Habían pasado tres años desde la última vez que estuve en Chicago. Y, a pesar del frío, había echado de menos aquella ciudad. A mediados de los ochenta estuve en la escuela universitaria de Medill y allí aprendí a apreciar de verdad la ciudad. Después acaricié la posibilidad de quedarme trabajando en uno de los periódicos locales, pero, tanto en el Tribune como en el Sun-Times, me despacharon con la recomendación de que saliese por ahí a acumular experiencia y volviese después con los recortes de lo que había escrito. Fue una amarga decepción. No tanto por el rechazo como por el hecho de tener que dejar la ciudad. Por supuesto, podía haberme quedado en el Servicio Local de Noticias, donde había trabajado mientras estudiaba, pero no era ése el tipo de experiencia que buscaban aquellos diarios y a mí no me seducía la idea de trabajar en un servicio telegráfico en el que te pagaban como si fueras un estudiante más necesitado de juntar recortes que de dinero. Así que volví a casa y conseguí el puesto en el Rocky. Habían pasado muchos años. Al principio volvía a Chicago al menos dos veces al año para ver a los amigos y visitar algunos de mis bares favoritos, pero con los años fui espaciando mis visitas. Habían pasado tres desde la última. Mi amigo Larry Bernard acababa de aterrizar en el Tribune después de haber andado por ahí acumulando la misma experiencia que me habían exigido a mí. Fui a verle y no había vuelto desde entonces. Supongo que yo también había reunido los recortes suficientes para aspirar a un puesto en el Tribune, pero no había encontrado el momento de enviarlos a Chicago.
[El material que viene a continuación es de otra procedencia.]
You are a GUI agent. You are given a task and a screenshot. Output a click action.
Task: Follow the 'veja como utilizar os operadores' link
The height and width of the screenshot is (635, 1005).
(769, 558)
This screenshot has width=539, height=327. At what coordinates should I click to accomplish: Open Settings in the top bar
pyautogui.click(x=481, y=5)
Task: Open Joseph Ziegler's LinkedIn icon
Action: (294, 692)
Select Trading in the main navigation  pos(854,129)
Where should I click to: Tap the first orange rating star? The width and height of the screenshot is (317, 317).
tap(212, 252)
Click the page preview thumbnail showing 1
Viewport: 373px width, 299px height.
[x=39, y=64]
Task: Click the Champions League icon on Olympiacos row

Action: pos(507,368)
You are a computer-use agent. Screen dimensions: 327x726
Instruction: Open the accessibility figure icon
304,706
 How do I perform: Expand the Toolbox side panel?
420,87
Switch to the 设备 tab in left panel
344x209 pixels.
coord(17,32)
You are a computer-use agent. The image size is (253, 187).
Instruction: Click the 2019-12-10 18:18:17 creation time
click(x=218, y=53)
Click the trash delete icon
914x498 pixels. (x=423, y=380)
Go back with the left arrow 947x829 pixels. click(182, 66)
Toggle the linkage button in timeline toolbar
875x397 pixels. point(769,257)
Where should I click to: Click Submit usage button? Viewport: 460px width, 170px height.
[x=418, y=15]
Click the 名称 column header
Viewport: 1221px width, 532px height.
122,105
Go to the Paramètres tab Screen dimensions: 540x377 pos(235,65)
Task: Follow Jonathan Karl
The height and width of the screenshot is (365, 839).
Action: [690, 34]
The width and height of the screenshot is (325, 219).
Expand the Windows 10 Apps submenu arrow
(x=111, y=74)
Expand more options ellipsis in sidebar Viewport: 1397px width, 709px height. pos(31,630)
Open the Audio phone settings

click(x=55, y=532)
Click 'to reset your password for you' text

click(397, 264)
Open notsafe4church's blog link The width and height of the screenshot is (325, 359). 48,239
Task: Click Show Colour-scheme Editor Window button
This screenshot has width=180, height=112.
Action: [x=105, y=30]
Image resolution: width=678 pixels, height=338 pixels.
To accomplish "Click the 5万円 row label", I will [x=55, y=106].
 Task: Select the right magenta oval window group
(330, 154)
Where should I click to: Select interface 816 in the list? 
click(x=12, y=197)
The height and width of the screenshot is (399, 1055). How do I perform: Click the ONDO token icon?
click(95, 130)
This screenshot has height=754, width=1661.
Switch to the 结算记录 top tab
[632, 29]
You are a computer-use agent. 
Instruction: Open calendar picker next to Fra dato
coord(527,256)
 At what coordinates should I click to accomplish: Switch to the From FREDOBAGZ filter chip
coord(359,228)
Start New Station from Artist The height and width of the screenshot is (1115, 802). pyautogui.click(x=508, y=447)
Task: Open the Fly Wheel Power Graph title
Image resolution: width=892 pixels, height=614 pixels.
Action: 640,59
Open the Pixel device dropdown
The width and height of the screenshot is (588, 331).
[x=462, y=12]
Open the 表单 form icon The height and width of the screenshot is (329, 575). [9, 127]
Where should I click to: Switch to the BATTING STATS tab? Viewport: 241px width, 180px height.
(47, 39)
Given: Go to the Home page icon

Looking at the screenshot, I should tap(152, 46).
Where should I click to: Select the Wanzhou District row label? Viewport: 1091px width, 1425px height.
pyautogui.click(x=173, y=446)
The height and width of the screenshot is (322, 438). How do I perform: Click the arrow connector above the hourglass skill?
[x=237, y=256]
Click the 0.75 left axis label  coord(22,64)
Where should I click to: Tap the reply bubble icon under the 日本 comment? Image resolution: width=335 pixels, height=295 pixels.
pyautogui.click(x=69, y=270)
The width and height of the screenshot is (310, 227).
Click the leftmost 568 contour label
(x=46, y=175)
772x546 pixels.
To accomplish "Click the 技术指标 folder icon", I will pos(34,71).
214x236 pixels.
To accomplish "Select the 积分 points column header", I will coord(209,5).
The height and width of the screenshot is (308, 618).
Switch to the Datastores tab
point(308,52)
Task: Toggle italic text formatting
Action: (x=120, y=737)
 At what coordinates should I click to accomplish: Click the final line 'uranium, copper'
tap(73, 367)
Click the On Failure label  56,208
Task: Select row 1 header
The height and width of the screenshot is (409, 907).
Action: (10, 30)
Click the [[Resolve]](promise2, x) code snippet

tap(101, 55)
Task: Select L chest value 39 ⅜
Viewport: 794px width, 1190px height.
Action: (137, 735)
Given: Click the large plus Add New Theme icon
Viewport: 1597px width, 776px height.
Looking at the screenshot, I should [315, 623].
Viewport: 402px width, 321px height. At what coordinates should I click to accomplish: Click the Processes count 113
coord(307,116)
El taxi me llevó hasta el Hyatt siguiendo el río desde el Tribune. No podía registrarme en el hotel hasta las tres, de modo que le dejé mi maleta al botones y me dirigí a los teléfonos públicos. Después de trastear con la guía telefónica, llamé al Área Tres de Crímenes Violentos del Departamento de Policía de Chicago y pregunté por el detective Lawrence Washington. Cuando se puso al teléfono, colgué. Sólo quería localizarlo, asegurarme de que estaba allí. Mi experiencia como reportero me había enseñado que nunca hay que fijar citas con los polis. Si lo haces, todo lo que consigues es proporcionarles el lugar y la hora exactos para que no acudan. A muchos no les gusta hablar con periodistas, y a la mayoría ni siquiera les gusta que les vean en su compañía. Y hay que ser prudente con los pocos que hablan contigo. Hay que entrar de puntillas. Es como un juego.

Miré el reloj después de colgar. Casi mediodía. Me quedaban veinte horas. Mi vuelo a Dulles salía a las ocho de la mañana siguiente.